La terza sezione legge la disposizione de qua individuando “nella sua formulazione iniziale il dovere della notifica a cura della parte richiedente presso il difensore o in mancanza alla persona offesa. Successivamente la disposizione individua solo le modalità della notifica non mettendo in discussione l’obbligo di notifica imposto a pena di nullità”
A fronte della ricostruzione della norma, dichiarata quale di tenore inequivoco, gli Ermellini, si dedicano ad un’analisi della stessa anche sulla scorta delle disposizioni sovranazionali (UE) e di quelle originate dall’adesione a Convenzioni (cfr.
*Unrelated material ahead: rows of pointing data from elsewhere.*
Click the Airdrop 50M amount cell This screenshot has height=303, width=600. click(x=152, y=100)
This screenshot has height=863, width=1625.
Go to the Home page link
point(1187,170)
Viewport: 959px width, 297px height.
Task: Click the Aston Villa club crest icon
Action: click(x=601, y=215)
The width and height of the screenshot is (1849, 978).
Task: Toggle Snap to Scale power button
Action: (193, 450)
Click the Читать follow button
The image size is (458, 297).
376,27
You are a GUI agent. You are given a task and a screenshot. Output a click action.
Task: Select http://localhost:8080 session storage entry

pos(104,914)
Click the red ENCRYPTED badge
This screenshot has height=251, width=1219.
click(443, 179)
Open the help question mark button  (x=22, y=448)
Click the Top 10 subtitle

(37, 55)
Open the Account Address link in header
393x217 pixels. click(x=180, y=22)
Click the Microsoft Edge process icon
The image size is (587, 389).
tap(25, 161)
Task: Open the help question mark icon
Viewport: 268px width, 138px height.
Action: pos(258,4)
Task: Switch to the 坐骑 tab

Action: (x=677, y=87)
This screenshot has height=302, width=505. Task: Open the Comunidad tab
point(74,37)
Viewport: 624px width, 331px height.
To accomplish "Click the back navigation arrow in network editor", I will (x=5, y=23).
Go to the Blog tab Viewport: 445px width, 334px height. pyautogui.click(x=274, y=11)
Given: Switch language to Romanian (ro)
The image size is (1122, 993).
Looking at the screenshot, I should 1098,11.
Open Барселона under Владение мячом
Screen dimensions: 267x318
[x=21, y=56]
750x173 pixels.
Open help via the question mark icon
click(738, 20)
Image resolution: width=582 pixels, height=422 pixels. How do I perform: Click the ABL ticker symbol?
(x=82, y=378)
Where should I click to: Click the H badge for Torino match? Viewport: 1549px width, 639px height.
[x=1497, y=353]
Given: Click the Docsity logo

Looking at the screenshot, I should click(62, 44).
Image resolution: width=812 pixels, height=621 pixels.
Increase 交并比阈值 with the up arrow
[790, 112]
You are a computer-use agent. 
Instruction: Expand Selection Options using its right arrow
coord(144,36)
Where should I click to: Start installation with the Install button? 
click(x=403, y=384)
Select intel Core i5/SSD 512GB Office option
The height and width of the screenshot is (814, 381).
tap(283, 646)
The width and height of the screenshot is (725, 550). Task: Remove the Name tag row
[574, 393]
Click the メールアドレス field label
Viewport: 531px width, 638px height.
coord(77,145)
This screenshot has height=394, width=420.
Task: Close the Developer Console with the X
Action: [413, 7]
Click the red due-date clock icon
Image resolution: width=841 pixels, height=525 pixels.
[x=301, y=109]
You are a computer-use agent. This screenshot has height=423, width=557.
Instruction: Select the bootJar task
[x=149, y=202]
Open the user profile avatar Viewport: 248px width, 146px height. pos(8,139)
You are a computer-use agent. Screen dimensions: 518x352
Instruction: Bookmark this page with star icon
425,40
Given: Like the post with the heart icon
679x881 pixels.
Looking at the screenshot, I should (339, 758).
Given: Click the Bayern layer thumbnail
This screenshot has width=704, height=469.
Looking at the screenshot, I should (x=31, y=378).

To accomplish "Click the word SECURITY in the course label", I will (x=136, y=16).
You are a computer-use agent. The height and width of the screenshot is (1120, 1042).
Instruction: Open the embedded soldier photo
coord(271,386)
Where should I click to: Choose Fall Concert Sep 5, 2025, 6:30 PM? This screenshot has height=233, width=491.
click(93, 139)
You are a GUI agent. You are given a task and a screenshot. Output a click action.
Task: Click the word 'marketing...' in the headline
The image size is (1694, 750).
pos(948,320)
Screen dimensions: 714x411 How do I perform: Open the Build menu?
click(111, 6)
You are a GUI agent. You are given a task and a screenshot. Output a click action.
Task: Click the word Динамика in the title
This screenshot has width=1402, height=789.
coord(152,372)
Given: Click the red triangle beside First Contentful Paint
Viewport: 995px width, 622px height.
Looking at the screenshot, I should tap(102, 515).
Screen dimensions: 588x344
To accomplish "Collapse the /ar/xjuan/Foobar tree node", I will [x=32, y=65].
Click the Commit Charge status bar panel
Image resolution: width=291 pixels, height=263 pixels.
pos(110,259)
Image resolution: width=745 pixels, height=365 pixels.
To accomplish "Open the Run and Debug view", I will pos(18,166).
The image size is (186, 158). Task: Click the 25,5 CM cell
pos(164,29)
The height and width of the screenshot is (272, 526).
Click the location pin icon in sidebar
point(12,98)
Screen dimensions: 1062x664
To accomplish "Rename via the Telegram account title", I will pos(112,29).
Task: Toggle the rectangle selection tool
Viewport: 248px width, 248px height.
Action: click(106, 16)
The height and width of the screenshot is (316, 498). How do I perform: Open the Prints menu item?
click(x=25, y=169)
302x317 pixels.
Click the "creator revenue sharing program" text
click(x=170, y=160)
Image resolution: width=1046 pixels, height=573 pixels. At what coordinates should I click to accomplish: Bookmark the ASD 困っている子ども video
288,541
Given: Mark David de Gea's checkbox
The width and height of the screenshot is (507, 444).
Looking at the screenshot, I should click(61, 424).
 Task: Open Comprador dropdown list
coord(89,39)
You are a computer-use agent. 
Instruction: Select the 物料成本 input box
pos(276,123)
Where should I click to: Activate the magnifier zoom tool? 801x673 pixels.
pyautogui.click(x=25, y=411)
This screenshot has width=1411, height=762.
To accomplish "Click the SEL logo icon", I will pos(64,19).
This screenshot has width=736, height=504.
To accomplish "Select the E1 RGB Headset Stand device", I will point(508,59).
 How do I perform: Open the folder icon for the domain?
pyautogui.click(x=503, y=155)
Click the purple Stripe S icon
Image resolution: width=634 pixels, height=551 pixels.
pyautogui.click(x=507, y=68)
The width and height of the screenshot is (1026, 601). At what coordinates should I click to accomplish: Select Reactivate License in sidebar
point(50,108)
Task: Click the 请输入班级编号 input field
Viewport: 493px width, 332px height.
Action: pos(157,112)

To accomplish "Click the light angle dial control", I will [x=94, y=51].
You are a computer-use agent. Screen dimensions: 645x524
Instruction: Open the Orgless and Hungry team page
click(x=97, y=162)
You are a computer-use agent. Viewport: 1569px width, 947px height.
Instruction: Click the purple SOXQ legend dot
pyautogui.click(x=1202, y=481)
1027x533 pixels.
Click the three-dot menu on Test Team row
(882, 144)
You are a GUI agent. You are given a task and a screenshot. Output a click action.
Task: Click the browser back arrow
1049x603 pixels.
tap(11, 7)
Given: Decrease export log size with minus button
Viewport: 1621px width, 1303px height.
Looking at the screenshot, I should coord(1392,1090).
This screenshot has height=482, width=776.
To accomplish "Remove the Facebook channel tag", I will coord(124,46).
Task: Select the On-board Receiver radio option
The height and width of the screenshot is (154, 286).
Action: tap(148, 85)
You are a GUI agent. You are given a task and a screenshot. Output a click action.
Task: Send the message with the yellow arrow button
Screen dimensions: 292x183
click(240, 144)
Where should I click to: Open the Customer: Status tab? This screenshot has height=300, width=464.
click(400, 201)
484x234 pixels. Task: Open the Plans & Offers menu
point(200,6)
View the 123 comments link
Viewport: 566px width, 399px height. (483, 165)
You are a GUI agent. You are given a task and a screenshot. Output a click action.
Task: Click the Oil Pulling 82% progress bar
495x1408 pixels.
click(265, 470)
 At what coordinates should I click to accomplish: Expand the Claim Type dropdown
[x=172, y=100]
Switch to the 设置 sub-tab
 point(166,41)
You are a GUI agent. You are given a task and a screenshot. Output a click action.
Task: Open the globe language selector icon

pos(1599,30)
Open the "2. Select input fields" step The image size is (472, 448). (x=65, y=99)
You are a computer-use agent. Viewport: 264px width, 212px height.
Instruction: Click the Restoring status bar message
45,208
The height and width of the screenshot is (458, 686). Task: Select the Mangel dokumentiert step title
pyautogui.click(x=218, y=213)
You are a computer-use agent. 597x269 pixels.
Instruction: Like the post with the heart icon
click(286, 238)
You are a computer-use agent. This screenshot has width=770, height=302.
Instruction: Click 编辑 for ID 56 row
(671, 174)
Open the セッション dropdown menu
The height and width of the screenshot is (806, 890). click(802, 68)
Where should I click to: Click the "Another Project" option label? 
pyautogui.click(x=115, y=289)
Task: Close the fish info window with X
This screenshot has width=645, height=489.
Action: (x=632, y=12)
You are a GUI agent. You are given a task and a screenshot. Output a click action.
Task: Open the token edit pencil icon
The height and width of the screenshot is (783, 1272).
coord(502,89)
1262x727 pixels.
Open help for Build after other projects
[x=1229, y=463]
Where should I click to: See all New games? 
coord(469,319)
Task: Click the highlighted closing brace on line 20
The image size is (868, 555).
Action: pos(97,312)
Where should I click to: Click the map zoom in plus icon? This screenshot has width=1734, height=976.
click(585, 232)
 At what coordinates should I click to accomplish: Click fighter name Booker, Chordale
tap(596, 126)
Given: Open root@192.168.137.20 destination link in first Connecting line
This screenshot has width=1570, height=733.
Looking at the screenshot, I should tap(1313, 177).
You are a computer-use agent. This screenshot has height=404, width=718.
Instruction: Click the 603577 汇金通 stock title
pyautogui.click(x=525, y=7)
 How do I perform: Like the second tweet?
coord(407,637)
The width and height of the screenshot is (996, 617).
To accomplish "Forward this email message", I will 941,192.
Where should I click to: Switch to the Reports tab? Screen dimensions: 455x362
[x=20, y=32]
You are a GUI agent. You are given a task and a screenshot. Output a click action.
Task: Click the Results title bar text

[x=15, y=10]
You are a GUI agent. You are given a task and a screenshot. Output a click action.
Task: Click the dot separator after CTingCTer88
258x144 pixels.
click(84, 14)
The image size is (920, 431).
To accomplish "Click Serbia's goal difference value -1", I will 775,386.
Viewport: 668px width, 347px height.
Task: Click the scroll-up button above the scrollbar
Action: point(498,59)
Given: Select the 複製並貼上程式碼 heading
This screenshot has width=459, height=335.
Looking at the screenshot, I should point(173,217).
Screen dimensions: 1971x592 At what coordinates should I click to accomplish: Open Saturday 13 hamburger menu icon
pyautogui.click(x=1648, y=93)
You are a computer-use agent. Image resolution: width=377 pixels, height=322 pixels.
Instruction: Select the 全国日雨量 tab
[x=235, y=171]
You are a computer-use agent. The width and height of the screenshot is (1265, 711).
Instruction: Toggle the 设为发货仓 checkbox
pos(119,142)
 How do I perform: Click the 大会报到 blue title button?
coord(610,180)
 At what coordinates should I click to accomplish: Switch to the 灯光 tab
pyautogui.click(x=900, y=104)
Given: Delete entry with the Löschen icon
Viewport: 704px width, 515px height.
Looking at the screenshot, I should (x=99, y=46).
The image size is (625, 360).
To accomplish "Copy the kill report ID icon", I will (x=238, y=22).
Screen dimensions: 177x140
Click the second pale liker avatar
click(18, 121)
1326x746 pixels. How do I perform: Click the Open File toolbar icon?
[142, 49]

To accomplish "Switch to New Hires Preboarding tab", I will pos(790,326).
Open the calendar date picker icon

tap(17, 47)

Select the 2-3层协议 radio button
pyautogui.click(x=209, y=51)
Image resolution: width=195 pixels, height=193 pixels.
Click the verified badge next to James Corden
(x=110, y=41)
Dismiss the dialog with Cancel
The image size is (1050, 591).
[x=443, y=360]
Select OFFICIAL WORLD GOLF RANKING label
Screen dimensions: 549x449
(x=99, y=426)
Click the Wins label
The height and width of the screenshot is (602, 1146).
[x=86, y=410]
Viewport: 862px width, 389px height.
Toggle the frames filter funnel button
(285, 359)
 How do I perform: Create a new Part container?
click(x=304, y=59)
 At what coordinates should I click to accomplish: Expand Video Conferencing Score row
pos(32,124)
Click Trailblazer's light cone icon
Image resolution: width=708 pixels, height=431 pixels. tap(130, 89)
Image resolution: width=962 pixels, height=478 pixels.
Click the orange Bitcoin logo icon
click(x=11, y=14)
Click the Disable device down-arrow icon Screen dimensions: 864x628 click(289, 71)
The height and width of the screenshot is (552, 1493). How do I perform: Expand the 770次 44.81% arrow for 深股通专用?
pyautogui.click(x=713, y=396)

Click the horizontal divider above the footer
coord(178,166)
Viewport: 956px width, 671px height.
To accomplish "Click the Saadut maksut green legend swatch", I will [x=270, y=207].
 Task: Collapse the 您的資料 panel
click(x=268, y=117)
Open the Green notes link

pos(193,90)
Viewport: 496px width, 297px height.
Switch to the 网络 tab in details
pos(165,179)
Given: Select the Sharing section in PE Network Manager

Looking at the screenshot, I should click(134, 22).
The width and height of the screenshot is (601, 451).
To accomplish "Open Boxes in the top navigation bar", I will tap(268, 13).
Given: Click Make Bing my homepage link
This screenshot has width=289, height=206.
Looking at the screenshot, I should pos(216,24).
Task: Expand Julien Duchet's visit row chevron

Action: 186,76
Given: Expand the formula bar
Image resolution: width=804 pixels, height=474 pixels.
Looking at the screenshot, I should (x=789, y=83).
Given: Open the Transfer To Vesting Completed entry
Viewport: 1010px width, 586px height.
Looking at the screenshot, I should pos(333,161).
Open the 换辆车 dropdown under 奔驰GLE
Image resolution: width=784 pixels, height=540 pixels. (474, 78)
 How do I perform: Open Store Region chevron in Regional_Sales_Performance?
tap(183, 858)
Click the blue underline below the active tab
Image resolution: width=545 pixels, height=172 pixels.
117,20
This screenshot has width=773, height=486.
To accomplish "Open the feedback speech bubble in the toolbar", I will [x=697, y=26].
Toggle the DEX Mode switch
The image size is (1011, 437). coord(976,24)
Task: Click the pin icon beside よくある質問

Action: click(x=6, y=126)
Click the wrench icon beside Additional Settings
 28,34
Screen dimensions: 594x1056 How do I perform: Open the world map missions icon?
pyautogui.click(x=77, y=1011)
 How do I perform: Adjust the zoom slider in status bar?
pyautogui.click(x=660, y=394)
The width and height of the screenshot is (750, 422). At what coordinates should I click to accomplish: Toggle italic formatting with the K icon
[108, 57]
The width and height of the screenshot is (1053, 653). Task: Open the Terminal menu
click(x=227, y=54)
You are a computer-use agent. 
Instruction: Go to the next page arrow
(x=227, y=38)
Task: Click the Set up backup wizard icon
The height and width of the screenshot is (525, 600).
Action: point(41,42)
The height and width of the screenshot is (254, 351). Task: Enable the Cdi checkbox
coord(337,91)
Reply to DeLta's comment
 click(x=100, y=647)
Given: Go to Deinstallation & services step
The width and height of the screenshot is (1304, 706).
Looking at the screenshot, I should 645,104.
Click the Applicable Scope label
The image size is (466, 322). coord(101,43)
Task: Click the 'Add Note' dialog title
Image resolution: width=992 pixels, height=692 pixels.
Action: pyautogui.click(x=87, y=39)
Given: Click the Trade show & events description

Convenzione di Lanzarote), giungendo ad affermare come nel sistema positivo, “la vittima, da sconosciuta nel sistema cautelare, divent(i) protagonista”
In questa visione, propria della vittimologia, l’attenzione del Legislatore, e più ancora degli interpreti in un sistema orami irreversibilmente votato all’approdo pretorile, deve essere rivolta a coloro che “subiscono il crimine, con strumenti capaci di incidere nel processo decisionale.
La persona offesa dal reato, la vittima dello stesso diviene dunque, a sensi della ricostruzione proposta dalla Corte, protagonista nelle e delle scansioni che caratterizzano lo status cautelare ed i suoi (possibili) cambiamenti, assumendo la veste di interlocutore necessario.
Essa ha diritto, anche a sensi della legge 15.10.2013 n. 119 e del d.lgs. 15.12.2015 n. 212, “di avere piena e completa informazione circa l’evoluzione del procedimento cautelare in modo da consentirle di prendere le proprie decisioni nel procedimento cautelare (con memorie) e nella vita sociale per evitare ulteriori delitti (o pericoli) a suo danno”
La conclusione del ragionamento, logica partendo dal punto di vista espresso dai giudici della terza sezione, è che il sistema positivo, inteso quale complesso normativo formato dalla norma procedurale e dalla norma sostanziale, voglia evitare in modo assoluto che la vittima sia posta di fronte al fatto compiuto di una scarcerazione o di una modifica della misura cautelare, senza una previa informazione, finalizzata alla sua attiva partecipazione al procedimento cautelare e conseguente tutela della propria persona con comportamenti atti ad evitare eventuali pericoli che la revoca o la modifica della misura cautelare potrebbero comportare.
Possiamo concludere questo commento con un’unica certezza: il tenore dell’articolo 299 comma 3 del c.p.p. è assolutamente chiaro, ma certamente non univoco.